Which of the following types of Virtual Private Network (VPN) connection is the best solution for allowing clients limited access to your corporate network? a) Host-to-site b) Site-to-site c) Host-to-host d) Extranet
D. An extranet VPN is designed to provide clients, vendors, and other outside partners with the ability to connect to your corporate network with limited access. A host-to-site VPN is a remote access solution, enabling users to access the corporate network from home or while traveling. A site-to-site VPN enables a branch office to connect to the home office using the Internet rather a more expensive Wide Area Network (WAN) connection. A host-to-host VPN enables two individual users to establish a protected connection to each other.
Control plane policing (CPP or CoPP) is a feature on some routers and switches that limits the rate of traffic on the device's processor, to prevent Denial-of-Service (DoS) and reconnaissance attacks, using which of the following technologies? a) IPSec b) 802.1X c) RA Guard d) QoS e) VLAN hopping
D. Control plane policing uses Quality of Service (QoS) policies to block, allow, or impose rate limits on the traffic processed by the router or switch.

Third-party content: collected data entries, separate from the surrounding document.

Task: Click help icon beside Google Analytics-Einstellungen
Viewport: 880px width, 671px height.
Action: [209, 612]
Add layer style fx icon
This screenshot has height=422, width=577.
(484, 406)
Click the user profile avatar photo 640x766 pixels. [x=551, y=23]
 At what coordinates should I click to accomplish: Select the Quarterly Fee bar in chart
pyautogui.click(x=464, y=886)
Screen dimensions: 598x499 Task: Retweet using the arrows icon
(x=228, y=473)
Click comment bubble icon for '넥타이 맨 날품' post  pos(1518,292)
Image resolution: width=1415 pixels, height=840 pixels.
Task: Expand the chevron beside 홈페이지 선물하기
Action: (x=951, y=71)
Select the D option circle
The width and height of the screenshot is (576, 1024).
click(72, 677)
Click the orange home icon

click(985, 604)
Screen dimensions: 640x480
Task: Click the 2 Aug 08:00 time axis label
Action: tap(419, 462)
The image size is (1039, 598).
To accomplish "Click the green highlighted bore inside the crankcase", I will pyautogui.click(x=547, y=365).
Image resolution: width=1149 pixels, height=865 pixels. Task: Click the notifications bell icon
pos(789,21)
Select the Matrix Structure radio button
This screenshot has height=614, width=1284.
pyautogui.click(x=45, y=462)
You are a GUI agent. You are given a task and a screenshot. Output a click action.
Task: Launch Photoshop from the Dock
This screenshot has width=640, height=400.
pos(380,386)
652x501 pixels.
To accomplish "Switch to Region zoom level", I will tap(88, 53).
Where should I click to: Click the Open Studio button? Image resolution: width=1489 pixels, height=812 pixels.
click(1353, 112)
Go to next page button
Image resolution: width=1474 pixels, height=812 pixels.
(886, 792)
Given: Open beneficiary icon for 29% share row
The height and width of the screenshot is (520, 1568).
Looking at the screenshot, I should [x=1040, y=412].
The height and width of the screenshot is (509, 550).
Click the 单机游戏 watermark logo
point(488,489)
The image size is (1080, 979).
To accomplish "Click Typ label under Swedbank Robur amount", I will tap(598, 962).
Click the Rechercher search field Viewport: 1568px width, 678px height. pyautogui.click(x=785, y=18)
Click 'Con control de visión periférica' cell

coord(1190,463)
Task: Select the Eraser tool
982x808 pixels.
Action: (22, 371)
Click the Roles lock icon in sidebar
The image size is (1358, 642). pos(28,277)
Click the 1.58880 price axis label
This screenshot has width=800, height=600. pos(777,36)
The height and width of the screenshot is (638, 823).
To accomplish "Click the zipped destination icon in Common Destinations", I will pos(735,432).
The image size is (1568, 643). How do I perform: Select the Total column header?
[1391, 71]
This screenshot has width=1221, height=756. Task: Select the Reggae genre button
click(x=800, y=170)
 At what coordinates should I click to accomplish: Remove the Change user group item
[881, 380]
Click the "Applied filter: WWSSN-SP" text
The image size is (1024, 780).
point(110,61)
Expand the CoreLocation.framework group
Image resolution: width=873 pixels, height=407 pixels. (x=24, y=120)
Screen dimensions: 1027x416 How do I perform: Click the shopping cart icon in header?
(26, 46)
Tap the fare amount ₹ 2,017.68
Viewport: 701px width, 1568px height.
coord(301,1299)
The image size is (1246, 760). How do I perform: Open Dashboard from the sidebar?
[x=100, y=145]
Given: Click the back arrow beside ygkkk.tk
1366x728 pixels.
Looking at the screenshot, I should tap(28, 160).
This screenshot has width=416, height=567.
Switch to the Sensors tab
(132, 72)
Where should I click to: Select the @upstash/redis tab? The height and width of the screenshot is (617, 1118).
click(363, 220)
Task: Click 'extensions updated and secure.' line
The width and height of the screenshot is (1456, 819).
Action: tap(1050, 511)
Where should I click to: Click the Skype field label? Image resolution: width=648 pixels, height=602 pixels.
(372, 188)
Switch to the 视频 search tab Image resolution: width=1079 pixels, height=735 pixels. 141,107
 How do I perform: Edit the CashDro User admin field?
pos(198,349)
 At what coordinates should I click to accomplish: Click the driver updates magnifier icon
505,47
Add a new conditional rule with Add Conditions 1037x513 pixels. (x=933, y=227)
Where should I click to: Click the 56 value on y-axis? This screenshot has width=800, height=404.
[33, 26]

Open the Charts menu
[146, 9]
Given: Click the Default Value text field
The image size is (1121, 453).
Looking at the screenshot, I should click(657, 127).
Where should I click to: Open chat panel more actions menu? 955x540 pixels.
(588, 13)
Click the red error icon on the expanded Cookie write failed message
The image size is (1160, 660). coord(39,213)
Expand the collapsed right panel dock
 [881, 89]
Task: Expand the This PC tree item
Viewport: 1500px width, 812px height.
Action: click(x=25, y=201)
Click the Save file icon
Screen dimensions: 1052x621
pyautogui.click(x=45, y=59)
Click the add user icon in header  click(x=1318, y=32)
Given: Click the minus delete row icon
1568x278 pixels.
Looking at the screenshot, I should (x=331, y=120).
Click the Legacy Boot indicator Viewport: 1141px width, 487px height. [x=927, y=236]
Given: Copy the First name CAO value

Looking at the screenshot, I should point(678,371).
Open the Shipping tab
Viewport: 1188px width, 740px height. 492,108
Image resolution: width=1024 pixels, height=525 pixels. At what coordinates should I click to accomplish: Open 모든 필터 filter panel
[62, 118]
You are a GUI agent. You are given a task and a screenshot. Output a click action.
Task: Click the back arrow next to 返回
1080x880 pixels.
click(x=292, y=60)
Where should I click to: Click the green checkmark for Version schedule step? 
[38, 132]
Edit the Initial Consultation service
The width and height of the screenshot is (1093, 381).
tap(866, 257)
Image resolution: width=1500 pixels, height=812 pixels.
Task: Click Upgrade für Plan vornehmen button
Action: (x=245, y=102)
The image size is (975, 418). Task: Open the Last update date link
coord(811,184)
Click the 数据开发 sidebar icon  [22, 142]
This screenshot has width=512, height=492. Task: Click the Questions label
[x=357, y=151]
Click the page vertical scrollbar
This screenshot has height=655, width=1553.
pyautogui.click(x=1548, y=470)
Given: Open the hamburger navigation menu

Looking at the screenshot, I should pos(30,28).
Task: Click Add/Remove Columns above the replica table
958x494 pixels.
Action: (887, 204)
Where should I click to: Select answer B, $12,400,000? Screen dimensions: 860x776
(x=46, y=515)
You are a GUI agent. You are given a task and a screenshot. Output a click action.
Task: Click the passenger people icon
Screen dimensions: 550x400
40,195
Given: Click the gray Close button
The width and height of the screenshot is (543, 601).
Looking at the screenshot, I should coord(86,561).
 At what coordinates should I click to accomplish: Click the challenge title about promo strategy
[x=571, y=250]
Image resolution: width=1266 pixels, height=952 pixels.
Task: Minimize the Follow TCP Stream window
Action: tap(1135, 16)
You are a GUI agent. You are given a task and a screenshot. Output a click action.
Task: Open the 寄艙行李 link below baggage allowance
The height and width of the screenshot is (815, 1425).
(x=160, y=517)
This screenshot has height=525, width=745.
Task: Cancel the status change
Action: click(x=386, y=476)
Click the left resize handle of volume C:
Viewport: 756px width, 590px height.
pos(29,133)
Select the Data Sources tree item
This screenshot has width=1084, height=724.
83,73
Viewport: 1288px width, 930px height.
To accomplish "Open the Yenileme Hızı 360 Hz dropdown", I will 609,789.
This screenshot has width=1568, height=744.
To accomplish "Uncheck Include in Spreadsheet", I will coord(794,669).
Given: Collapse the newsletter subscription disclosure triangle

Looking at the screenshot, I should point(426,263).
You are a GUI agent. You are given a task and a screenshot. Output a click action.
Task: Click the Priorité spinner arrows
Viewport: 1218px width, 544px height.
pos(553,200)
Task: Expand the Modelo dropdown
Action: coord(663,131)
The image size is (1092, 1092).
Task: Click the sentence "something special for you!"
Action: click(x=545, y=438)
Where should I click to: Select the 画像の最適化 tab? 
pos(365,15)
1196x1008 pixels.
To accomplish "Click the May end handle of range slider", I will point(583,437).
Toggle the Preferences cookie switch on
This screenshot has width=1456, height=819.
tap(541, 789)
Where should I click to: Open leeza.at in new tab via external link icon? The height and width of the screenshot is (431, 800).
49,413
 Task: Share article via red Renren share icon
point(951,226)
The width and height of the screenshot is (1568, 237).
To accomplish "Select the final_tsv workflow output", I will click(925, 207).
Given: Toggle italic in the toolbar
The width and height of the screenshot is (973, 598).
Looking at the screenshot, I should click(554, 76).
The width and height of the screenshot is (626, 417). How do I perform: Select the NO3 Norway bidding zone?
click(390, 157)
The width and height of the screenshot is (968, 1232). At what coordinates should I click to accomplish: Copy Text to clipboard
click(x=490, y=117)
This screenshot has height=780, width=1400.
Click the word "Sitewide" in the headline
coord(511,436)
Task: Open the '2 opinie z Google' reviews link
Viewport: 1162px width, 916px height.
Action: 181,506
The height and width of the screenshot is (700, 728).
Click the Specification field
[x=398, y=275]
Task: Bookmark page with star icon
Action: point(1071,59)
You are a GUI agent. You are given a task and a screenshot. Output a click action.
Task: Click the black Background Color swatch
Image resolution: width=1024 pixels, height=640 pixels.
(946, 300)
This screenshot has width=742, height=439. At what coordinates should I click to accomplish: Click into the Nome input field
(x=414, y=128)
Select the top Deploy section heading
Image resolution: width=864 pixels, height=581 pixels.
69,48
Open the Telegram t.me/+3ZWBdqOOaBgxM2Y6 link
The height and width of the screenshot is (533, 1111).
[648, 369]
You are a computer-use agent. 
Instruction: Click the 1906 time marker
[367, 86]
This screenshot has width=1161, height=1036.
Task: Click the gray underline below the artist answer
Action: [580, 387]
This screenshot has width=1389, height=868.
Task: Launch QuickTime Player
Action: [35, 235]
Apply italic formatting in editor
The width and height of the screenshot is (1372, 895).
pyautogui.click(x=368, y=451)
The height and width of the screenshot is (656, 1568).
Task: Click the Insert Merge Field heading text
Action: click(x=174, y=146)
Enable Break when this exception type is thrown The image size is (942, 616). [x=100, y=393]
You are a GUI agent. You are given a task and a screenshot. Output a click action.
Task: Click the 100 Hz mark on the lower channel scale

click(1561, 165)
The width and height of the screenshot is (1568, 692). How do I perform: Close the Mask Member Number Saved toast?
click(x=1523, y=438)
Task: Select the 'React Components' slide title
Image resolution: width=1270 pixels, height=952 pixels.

Internet Protocol Security (IPSec) is a network layer security mechanism that encrypts or authenticates traffic. 802.1X is a network authentication mechanism. Router Advertisement (RA) Guard is a feature found on certain switches that prevents the misuse of RA messages to redirect traffic. Virtual Local Area Network (VLAN) hopping is a method for sending commands to switches to transfer a port from one VLAN to another.
Which of the following is the best description of geofencing? a) Something you have b) Something you know c) Something you do d) Somewhere you are
D. Geofencing is the generic term for a technology that limits access to a network or other resource based on the client's location. It is therefore best described as somewhere you are. A finger gesture would be considered something you do, a password is something you know, and a smartcard is something you have.